**DESCRIPTION OF THE TASK:**
Convert the rows below, from the start through the line containing "Click scroll-up arrow", into a two-column CSV with the header text,answer. Put each row on its own line, with its text under text and its answer under answer, every field in double quotes and line breaks replaced by spaces.

**RECORD EXCERPTS:**
****************************************

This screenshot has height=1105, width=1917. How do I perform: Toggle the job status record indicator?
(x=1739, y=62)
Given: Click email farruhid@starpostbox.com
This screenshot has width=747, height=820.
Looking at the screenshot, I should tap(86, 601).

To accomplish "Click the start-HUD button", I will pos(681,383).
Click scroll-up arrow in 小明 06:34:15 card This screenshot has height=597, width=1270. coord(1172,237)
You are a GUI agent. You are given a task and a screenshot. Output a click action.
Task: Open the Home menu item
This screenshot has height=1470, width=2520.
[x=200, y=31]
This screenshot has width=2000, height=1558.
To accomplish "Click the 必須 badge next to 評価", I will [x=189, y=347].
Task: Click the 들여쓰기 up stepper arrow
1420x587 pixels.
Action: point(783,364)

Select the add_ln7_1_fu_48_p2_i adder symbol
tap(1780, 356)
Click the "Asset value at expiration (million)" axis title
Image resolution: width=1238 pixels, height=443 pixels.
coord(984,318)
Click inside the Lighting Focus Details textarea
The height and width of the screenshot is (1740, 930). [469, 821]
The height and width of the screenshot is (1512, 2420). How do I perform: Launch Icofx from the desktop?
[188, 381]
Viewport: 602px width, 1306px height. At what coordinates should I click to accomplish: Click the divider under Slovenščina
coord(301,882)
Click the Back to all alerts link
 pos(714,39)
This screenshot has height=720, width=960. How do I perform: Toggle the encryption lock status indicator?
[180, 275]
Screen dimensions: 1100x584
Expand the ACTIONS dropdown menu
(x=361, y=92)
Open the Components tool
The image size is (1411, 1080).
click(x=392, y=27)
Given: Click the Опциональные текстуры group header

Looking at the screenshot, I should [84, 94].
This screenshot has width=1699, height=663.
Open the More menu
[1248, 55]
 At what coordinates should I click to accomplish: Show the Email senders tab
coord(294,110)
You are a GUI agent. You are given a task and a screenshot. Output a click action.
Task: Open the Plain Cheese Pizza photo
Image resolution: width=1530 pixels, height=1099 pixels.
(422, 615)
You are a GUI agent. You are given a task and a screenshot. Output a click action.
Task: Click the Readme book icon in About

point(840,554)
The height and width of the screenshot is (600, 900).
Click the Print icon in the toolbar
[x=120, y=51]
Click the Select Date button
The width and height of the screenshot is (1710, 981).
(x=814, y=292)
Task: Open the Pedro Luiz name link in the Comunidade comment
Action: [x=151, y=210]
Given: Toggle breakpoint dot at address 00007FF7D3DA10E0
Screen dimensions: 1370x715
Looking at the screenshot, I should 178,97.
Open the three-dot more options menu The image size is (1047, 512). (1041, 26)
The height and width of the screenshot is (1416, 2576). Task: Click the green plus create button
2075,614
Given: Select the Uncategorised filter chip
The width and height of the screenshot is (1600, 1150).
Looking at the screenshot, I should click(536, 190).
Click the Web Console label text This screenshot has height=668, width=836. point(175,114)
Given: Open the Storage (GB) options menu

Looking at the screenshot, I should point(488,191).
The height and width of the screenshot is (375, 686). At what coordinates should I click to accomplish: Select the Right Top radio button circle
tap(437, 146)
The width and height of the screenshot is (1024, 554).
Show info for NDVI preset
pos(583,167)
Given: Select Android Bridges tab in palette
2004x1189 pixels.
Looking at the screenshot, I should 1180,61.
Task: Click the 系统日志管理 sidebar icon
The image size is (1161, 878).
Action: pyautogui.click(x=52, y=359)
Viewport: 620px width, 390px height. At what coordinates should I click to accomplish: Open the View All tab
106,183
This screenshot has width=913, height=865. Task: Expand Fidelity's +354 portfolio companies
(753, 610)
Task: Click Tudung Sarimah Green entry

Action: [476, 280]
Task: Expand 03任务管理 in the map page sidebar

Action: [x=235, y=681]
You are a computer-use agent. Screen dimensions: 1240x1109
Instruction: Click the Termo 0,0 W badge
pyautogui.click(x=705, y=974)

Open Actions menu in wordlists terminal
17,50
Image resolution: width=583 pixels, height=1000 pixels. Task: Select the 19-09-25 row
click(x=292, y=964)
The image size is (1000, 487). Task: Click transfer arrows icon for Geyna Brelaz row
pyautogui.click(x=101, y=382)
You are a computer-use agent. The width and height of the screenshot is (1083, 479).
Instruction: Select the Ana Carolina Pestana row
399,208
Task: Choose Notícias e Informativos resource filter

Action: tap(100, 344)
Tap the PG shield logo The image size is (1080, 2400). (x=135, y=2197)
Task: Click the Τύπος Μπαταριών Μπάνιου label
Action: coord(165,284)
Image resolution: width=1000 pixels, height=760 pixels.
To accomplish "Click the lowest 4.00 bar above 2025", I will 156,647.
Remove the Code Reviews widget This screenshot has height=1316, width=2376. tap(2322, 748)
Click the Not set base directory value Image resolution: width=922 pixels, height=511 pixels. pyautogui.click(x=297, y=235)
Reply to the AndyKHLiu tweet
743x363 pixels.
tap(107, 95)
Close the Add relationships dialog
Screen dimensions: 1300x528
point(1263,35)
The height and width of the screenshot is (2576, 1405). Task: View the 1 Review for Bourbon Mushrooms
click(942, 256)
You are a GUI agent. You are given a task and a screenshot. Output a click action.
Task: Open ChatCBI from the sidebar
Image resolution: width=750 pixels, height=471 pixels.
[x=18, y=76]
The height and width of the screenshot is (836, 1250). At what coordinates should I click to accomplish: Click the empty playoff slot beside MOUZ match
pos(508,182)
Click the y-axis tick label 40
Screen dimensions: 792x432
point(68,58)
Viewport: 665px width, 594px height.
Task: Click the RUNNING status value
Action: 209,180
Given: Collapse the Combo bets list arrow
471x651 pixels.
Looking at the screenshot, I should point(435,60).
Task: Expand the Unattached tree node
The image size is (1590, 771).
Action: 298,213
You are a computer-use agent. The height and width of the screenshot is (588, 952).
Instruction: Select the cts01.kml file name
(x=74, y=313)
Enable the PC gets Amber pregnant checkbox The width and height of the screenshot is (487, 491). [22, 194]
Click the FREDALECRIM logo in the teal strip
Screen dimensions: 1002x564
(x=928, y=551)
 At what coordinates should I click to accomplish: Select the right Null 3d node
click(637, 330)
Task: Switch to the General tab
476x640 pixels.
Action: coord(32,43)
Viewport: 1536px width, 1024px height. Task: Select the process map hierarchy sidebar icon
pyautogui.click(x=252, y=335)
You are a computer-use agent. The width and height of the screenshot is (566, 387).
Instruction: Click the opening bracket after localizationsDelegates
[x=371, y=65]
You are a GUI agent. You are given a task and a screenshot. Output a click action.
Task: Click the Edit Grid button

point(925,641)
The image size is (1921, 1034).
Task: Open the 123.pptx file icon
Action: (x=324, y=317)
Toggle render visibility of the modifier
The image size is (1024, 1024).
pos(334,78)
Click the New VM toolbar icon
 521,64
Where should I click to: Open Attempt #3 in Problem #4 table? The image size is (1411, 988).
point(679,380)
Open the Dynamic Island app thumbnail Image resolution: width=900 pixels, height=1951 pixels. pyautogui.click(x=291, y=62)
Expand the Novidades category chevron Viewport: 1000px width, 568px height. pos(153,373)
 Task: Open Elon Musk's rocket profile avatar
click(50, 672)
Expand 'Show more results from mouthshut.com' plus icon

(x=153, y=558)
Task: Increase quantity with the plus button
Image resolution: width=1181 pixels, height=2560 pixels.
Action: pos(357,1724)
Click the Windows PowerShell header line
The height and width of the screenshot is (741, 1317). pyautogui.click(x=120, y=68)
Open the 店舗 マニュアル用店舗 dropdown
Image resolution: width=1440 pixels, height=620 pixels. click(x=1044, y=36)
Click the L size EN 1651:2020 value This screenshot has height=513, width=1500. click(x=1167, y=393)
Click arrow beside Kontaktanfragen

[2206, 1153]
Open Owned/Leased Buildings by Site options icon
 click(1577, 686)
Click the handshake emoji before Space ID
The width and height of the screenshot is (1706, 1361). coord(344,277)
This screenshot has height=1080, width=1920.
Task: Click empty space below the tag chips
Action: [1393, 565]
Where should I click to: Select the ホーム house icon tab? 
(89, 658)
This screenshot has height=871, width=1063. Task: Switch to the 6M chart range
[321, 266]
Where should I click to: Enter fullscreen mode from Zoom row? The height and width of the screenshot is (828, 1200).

****************************************

**ANSWER TO THE EXERCISE:**
text,answer
"This screenshot has height=1105, width=1917. How do I perform: Toggle the job status record indicator?","(x=1739, y=62)"
"Given: Click email farruhid@starpostbox.com This screenshot has width=747, height=820.","Looking at the screenshot, I should tap(86, 601)."
"To accomplish ""Click the start-HUD button"",","I will pos(681,383)."
"Click scroll-up arrow in 小明 06:34:15 card This screenshot has height=597, width=1270.","coord(1172,237)"